STATED PROBLEM: Copy the lines of the listing word for word, starting at the line containing "Add to Basket (706, 465)" and ending at the line containing "ΒΙΟΓΡΑΦΙΚΟ (187, 2025)", with both of those lines included.

INPUT:
════

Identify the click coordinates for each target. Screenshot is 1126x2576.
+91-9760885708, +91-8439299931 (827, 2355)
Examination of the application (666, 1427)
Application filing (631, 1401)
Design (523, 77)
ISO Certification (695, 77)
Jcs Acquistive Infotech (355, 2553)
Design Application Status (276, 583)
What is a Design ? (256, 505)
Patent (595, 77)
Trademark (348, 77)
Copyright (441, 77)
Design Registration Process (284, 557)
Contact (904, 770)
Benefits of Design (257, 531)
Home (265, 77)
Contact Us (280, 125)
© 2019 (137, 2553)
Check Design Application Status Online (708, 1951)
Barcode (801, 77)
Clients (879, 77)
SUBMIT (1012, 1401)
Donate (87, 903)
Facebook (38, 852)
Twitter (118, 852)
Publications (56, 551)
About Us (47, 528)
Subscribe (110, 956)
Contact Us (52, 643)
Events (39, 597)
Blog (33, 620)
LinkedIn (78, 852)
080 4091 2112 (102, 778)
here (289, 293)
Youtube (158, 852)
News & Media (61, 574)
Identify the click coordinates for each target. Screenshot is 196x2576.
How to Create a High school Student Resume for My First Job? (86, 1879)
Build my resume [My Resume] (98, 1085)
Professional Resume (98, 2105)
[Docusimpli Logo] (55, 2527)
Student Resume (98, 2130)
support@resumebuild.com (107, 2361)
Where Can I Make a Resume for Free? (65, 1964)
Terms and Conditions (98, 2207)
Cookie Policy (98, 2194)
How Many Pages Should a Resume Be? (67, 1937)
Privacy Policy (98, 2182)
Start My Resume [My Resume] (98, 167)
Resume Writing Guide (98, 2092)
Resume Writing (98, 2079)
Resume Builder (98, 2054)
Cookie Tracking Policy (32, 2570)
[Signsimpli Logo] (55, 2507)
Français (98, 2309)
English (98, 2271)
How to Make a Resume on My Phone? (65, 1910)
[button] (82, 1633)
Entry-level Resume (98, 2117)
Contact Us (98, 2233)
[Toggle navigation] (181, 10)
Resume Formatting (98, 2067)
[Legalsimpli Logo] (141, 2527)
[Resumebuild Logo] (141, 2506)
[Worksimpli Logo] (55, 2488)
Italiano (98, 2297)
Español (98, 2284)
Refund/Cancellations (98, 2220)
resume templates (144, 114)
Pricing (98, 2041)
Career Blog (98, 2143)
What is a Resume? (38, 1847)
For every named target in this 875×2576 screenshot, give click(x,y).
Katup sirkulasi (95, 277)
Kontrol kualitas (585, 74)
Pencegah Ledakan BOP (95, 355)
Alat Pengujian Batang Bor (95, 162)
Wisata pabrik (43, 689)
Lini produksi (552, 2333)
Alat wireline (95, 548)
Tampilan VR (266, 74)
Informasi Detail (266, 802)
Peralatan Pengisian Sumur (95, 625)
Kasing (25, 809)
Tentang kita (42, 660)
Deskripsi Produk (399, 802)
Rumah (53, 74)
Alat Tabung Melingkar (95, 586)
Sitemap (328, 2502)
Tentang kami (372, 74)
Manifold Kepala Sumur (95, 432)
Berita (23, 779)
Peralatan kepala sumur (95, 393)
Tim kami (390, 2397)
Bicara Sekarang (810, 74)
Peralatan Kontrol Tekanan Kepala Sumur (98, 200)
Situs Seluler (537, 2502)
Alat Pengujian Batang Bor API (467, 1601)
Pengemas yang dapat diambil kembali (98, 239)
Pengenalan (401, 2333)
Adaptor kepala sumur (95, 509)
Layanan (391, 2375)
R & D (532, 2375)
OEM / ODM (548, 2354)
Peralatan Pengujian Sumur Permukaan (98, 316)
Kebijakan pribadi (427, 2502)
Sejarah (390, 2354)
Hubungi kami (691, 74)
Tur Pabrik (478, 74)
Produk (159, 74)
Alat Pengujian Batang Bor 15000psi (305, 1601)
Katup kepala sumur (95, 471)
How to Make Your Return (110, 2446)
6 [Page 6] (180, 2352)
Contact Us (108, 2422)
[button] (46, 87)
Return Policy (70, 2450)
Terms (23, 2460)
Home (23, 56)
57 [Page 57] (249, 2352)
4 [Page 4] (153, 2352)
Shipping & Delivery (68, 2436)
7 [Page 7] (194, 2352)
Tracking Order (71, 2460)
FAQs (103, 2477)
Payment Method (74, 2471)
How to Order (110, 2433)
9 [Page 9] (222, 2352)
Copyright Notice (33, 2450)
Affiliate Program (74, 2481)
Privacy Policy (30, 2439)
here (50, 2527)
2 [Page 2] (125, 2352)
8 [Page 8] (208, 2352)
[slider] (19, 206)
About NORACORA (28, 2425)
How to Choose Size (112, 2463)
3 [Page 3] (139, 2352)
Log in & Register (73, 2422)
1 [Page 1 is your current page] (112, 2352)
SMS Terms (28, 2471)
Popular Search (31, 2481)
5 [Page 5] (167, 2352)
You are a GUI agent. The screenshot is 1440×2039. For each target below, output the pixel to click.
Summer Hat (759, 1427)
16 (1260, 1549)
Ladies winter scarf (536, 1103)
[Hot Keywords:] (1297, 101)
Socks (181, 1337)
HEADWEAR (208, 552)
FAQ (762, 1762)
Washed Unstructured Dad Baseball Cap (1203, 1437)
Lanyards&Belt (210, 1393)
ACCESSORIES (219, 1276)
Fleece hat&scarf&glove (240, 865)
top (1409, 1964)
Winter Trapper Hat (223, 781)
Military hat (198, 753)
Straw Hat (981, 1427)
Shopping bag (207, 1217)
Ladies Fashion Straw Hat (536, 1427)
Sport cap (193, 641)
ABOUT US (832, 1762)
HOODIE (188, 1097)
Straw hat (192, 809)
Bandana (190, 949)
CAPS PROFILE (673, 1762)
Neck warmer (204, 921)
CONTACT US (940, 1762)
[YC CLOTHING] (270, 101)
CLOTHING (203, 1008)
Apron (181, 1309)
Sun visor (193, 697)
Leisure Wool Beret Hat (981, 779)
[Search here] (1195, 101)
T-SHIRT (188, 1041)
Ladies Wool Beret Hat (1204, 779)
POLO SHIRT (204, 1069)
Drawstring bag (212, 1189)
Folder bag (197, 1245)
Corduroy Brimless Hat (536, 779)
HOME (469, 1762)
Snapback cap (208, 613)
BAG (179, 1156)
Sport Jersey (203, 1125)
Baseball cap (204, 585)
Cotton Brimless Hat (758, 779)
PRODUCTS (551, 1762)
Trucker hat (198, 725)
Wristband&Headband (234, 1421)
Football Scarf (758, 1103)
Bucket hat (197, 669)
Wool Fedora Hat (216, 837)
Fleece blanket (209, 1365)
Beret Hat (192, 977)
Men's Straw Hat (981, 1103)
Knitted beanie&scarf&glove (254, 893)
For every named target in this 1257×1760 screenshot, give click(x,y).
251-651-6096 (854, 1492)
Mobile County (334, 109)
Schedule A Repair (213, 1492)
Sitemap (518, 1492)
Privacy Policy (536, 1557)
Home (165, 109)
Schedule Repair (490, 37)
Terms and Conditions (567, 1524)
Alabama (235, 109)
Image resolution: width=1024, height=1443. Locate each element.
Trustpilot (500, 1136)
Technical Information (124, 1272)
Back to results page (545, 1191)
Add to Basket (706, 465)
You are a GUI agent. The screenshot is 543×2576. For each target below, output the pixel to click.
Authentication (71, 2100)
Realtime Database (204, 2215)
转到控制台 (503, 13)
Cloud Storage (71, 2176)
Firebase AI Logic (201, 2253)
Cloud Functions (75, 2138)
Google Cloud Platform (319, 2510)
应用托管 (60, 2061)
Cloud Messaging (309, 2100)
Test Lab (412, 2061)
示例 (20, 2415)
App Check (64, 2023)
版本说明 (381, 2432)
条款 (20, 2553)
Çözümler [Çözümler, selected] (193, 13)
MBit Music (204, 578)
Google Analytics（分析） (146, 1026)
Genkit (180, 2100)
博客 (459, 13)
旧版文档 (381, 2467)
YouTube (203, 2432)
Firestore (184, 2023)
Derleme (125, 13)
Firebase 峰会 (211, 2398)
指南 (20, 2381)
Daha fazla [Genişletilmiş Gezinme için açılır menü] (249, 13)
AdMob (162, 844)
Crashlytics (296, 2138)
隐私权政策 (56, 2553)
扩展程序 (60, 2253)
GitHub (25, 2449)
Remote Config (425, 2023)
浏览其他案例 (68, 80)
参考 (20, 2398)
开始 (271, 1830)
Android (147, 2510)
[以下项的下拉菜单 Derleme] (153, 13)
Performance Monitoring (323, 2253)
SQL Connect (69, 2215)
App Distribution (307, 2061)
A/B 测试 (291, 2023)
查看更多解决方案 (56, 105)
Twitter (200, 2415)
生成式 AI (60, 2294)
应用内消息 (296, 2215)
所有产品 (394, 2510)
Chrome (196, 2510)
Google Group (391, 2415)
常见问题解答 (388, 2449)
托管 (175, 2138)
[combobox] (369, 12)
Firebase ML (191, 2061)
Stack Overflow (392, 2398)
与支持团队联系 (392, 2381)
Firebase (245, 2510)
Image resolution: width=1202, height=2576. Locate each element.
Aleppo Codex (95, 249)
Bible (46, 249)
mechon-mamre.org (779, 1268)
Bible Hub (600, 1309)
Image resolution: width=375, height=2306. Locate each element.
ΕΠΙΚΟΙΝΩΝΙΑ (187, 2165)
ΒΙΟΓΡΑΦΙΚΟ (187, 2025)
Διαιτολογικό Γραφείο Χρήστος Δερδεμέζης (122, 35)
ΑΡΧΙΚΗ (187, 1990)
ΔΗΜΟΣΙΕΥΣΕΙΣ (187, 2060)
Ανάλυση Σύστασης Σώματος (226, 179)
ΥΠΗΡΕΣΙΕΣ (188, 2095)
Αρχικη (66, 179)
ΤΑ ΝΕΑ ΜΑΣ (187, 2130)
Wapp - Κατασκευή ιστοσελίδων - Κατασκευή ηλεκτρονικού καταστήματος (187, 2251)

════

COMPLETE ANSWER:
Add to Basket (706, 465)
You are a GUI agent. The screenshot is 543×2576. For each target below, output the pixel to click.
Authentication (71, 2100)
Realtime Database (204, 2215)
转到控制台 (503, 13)
Cloud Storage (71, 2176)
Firebase AI Logic (201, 2253)
Cloud Functions (75, 2138)
Google Cloud Platform (319, 2510)
应用托管 (60, 2061)
Cloud Messaging (309, 2100)
Test Lab (412, 2061)
示例 (20, 2415)
App Check (64, 2023)
版本说明 (381, 2432)
条款 (20, 2553)
Çözümler [Çözümler, selected] (193, 13)
MBit Music (204, 578)
Google Analytics（分析） (146, 1026)
Genkit (180, 2100)
博客 (459, 13)
旧版文档 (381, 2467)
YouTube (203, 2432)
Firestore (184, 2023)
Derleme (125, 13)
Firebase 峰会 (211, 2398)
指南 (20, 2381)
Daha fazla [Genişletilmiş Gezinme için açılır menü] (249, 13)
AdMob (162, 844)
Crashlytics (296, 2138)
隐私权政策 (56, 2553)
扩展程序 (60, 2253)
GitHub (25, 2449)
Remote Config (425, 2023)
浏览其他案例 (68, 80)
参考 (20, 2398)
开始 (271, 1830)
Android (147, 2510)
[以下项的下拉菜单 Derleme] (153, 13)
Performance Monitoring (323, 2253)
SQL Connect (69, 2215)
App Distribution (307, 2061)
A/B 测试 (291, 2023)
查看更多解决方案 (56, 105)
Twitter (200, 2415)
生成式 AI (60, 2294)
应用内消息 (296, 2215)
所有产品 (394, 2510)
Chrome (196, 2510)
Google Group (391, 2415)
常见问题解答 (388, 2449)
托管 (175, 2138)
[combobox] (369, 12)
Firebase ML (191, 2061)
Stack Overflow (392, 2398)
与支持团队联系 (392, 2381)
Firebase (245, 2510)
Image resolution: width=1202, height=2576. Locate each element.
Aleppo Codex (95, 249)
Bible (46, 249)
mechon-mamre.org (779, 1268)
Bible Hub (600, 1309)
Image resolution: width=375, height=2306. Locate each element.
ΕΠΙΚΟΙΝΩΝΙΑ (187, 2165)
ΒΙΟΓΡΑΦΙΚΟ (187, 2025)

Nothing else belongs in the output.